## [OBJECTIVE]
Return every line in the material below that contains the string "search".

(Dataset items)

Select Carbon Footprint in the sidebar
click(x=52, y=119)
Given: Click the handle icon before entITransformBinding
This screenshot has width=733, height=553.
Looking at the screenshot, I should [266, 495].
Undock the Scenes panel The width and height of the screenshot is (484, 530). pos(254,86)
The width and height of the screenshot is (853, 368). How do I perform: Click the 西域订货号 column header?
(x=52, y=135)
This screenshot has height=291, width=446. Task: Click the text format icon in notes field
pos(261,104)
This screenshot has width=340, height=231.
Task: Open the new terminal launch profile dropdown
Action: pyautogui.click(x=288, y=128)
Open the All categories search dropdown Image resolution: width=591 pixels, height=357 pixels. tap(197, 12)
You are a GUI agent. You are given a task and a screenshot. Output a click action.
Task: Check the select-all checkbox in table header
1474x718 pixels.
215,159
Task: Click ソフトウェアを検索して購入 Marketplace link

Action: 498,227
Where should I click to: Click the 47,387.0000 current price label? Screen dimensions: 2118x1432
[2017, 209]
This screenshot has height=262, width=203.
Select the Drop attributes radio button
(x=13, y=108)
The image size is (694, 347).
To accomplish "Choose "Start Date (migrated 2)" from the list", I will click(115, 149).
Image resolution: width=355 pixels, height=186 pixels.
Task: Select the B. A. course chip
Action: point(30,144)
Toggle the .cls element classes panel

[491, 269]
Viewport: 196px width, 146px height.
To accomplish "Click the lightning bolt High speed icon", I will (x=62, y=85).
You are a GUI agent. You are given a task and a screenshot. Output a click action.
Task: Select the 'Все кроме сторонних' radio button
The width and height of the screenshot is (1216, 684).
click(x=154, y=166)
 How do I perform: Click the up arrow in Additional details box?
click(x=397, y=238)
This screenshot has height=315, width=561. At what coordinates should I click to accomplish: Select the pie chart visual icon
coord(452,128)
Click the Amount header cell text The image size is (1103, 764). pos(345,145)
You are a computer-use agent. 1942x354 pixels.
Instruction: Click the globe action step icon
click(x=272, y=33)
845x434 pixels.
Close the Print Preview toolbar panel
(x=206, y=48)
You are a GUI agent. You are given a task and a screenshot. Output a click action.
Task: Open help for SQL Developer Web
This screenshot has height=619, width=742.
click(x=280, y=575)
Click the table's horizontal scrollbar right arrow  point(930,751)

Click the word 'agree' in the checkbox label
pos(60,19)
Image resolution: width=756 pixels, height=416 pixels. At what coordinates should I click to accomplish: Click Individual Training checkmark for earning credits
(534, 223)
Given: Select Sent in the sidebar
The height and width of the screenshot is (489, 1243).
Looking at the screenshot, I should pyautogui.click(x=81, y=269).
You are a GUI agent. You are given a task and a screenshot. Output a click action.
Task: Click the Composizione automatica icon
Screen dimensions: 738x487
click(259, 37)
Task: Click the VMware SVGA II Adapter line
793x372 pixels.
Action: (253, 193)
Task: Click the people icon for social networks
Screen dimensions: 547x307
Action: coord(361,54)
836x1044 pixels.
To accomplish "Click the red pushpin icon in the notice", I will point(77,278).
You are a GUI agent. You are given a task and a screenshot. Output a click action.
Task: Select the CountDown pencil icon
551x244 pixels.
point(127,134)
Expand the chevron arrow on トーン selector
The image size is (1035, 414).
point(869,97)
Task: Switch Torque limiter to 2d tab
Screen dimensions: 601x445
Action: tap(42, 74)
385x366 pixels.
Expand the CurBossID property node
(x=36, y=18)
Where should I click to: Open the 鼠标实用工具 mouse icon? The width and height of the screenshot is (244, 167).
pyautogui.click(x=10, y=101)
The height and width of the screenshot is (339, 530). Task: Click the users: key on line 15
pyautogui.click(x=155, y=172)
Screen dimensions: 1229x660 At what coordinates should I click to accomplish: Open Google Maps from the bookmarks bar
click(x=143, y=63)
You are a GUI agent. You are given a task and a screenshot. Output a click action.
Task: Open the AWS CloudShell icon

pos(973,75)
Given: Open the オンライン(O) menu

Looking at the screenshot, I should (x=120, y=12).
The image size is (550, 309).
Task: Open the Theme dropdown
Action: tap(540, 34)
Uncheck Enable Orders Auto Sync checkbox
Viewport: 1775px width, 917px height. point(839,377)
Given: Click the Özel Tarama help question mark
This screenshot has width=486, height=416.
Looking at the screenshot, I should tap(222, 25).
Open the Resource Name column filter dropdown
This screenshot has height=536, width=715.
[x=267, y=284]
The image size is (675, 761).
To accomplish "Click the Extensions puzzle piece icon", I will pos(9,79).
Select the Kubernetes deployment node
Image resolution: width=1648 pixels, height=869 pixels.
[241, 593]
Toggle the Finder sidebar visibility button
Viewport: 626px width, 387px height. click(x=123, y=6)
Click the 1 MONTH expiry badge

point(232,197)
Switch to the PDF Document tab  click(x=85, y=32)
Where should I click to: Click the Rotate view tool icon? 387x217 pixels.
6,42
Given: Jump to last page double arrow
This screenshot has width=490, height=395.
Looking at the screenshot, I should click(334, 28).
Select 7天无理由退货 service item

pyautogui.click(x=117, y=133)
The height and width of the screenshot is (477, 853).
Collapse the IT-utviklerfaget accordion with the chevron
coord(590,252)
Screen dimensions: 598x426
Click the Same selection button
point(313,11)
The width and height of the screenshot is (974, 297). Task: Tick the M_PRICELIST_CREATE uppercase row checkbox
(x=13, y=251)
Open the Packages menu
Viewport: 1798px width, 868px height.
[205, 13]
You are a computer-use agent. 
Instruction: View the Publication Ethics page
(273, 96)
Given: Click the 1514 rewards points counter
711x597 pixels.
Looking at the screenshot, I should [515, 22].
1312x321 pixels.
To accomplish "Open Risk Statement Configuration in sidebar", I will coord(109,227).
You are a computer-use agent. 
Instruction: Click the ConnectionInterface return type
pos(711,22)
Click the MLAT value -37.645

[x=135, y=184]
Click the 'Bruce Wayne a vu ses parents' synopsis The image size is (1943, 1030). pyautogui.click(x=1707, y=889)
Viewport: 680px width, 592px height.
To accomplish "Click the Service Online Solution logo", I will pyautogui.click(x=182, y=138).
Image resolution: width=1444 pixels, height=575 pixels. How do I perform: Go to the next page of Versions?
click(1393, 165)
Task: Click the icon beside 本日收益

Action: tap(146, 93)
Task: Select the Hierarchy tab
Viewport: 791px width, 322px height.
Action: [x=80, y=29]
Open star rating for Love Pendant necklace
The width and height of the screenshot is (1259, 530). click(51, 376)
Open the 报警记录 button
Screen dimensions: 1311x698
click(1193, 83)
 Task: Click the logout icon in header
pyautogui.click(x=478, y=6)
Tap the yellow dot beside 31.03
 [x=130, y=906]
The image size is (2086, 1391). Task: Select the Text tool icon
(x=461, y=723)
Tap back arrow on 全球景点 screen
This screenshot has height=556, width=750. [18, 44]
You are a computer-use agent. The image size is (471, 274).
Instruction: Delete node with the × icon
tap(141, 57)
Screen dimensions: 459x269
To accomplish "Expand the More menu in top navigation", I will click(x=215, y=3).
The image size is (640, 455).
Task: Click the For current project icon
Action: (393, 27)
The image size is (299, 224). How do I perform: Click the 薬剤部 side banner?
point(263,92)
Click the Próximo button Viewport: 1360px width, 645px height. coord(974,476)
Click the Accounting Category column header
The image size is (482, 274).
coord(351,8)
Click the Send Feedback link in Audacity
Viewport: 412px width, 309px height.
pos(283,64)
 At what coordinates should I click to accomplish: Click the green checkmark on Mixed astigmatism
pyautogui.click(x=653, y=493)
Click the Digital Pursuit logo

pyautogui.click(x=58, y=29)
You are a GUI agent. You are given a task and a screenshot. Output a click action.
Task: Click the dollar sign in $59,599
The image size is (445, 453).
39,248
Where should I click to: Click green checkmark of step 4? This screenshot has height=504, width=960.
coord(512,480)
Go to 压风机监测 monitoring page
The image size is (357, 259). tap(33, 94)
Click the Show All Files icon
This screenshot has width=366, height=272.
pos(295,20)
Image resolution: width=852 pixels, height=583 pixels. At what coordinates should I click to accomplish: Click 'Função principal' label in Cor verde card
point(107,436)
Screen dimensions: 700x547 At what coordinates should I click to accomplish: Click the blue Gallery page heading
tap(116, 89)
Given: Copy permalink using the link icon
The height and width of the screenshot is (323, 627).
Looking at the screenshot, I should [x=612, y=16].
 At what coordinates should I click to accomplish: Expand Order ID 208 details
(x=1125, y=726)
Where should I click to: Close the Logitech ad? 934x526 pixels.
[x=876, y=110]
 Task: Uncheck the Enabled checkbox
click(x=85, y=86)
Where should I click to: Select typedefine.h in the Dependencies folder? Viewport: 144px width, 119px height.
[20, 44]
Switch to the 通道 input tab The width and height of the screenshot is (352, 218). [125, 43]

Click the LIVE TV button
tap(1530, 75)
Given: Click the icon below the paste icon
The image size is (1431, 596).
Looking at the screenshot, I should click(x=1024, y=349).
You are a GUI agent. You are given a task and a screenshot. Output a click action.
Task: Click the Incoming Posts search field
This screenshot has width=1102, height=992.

## [RESPONSE TO THIS EXERCISE]
Open the All categories search dropdown Image resolution: width=591 pixels, height=357 pixels. tap(197, 12)
Task: Click the Incoming Posts search field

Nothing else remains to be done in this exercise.